Answer: 0.58 seconds Explain
This is a question about the period of a physical pendulum, moment of inertia, and the parallel-axis theorem . The solving step is:

First, we need to find the moment of inertia of the hollow sphere about its center of mass. For a hollow sphere, this is I_cm = (2/3) * M * R².
* M (mass) = 0.015 kg
* R (radius) = 0.050 m
* I_cm = (2/3) * 0.015 kg * (0.050 m)² = (2/3) * 0.015 * 0.0025 = 0.01 * 0.0025 = 0.000025 kg m².

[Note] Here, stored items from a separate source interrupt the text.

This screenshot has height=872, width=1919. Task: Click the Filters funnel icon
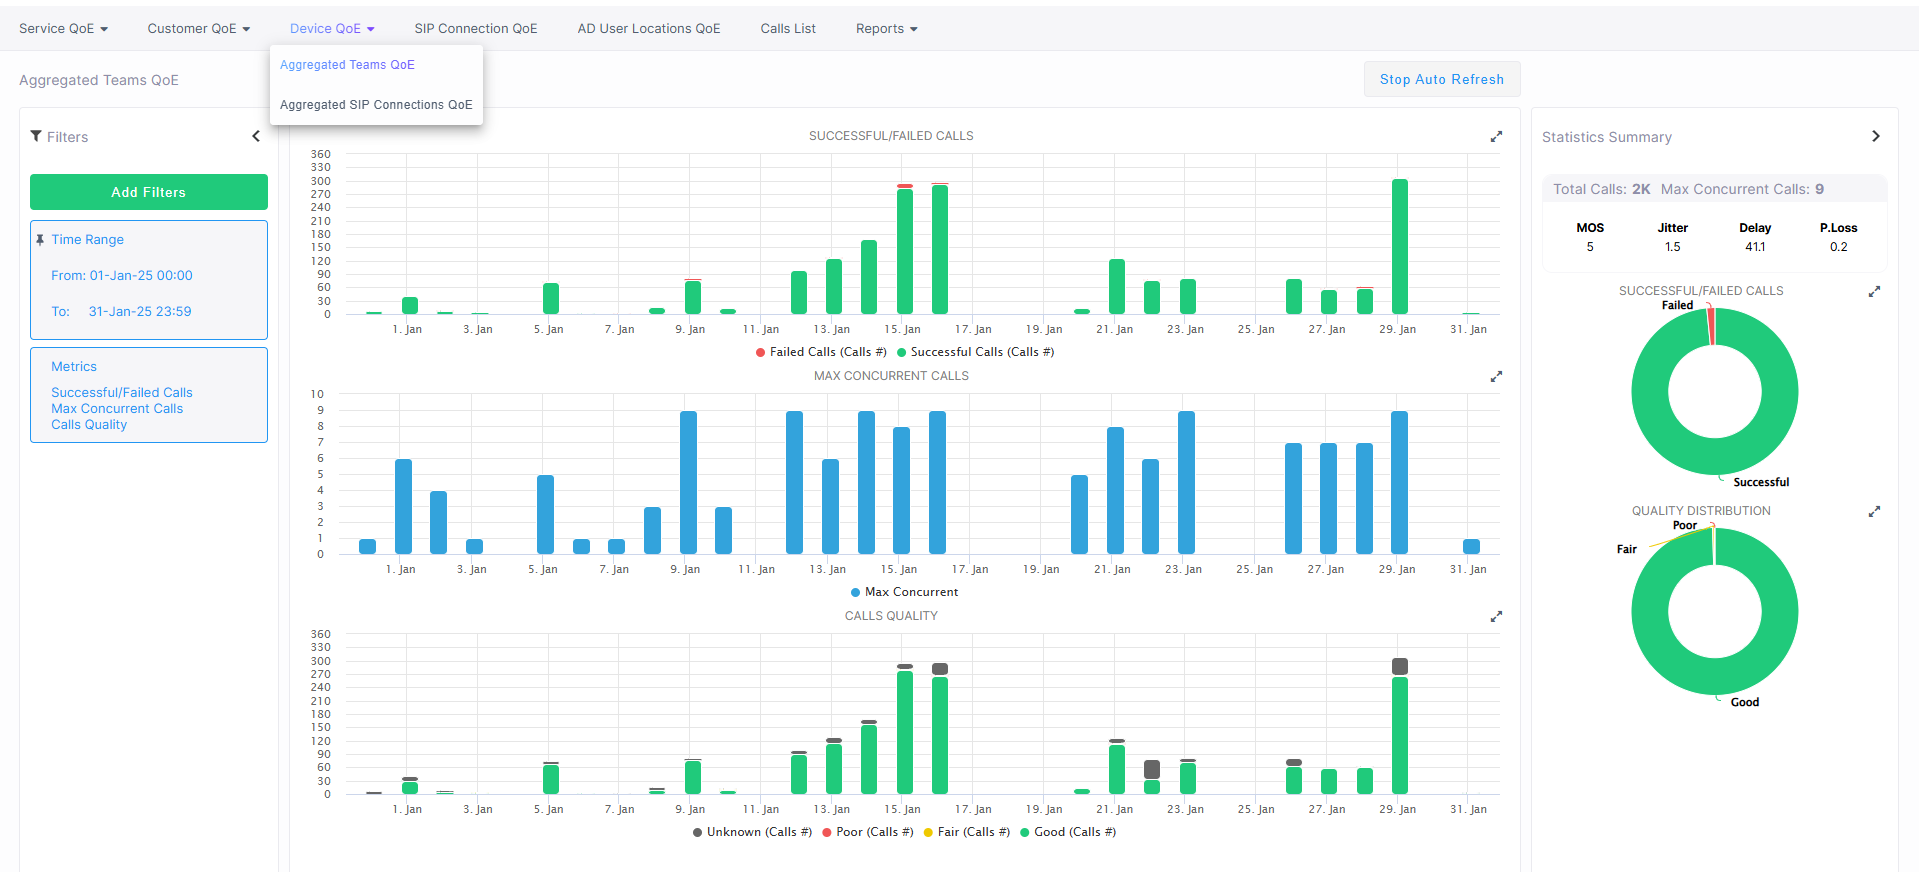[x=36, y=136]
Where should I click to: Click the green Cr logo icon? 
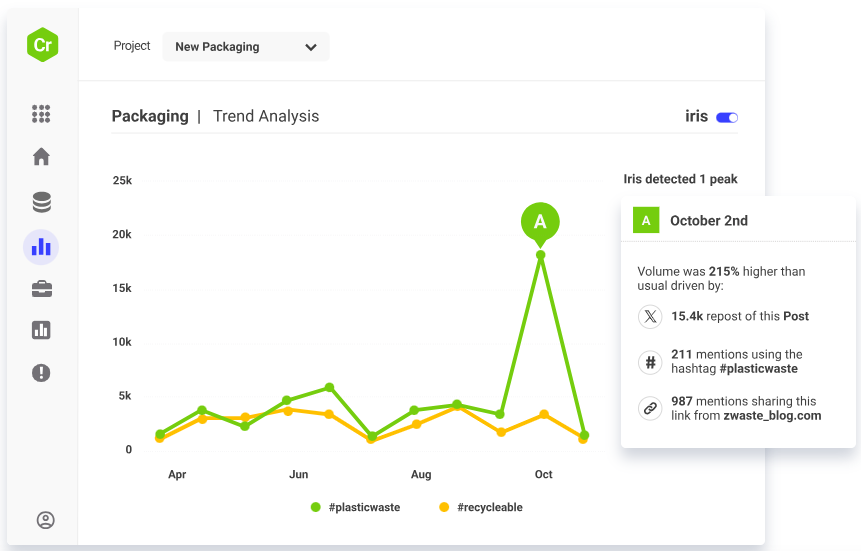(42, 45)
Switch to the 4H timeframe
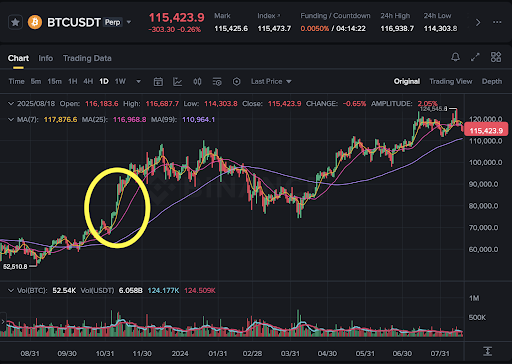512x364 pixels. (x=88, y=82)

Next, we need to find the moment of inertia about the pivot point, which is on the surface of the sphere. We use the parallel-axis theorem: I = I_cm + M * d².
* Here, 'd' is the distance from the center of mass to the pivot point. Since the pivot is on the surface, d = R = 0.050 m.
* I = 0.000025 kg m² + 0.015 kg * (0.050 m)²
* I = 0.000025 kg m² + 0.015 kg * 0.0025 m²
* I = 0.000025 kg m² + 0.0000375 kg m² = 0.0000625 kg m².

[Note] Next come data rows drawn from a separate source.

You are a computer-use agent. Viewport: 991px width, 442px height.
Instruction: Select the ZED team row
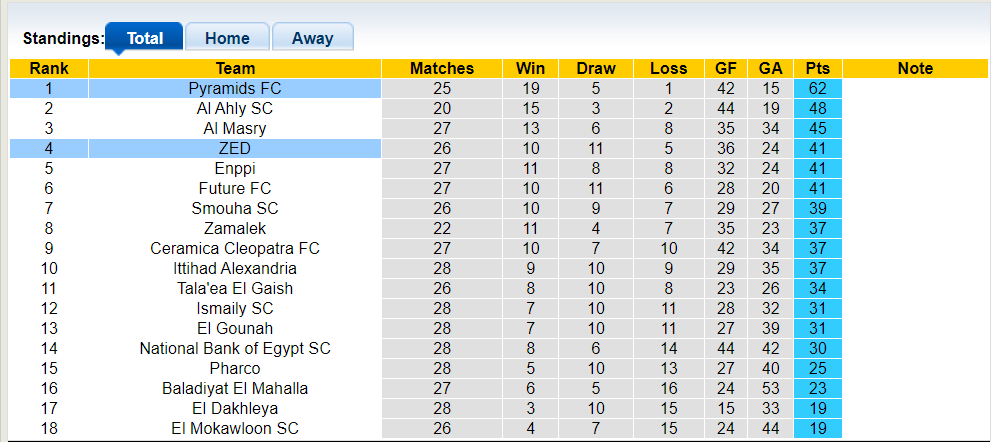click(235, 148)
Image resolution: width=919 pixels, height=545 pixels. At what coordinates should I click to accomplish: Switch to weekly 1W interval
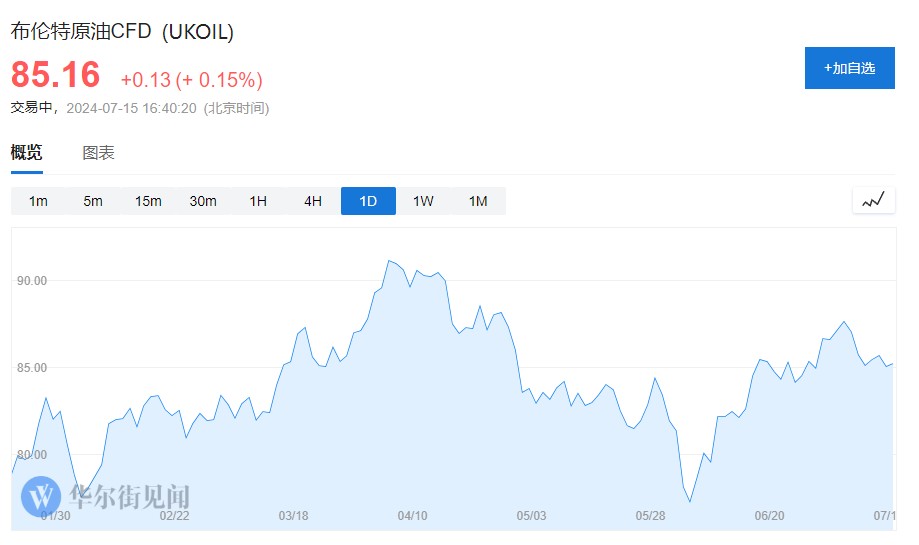pyautogui.click(x=423, y=201)
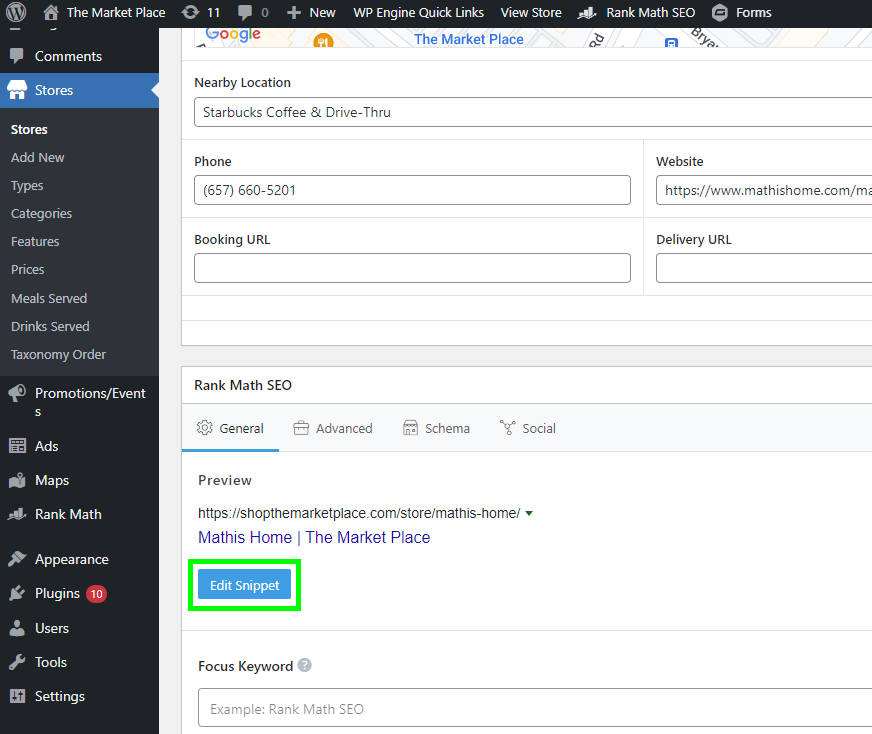This screenshot has height=734, width=872.
Task: Click the Mathis Home preview title link
Action: (x=314, y=537)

Finally, we calculate the period (T) of the physical pendulum using the formula: T = 2π * sqrt(I / (M * g * L)).
* I = 0.0000625 kg m²
* M = 0.015 kg
* g (acceleration due to gravity) ≈ 9.8 m/s²
* L is the distance from the pivot point to the center of mass, which is R = 0.050 m.
* T = 2π * sqrt(0.0000625 / (0.015 * 9.8 * 0.050))
* T = 2π * sqrt(0.0000625 / 0.00735)
* T = 2π * sqrt(0.0085034)
* T = 2π * 0.09221
* T ≈ 0.5794 seconds.

Rounding to two significant figures, the period is 0.58 seconds.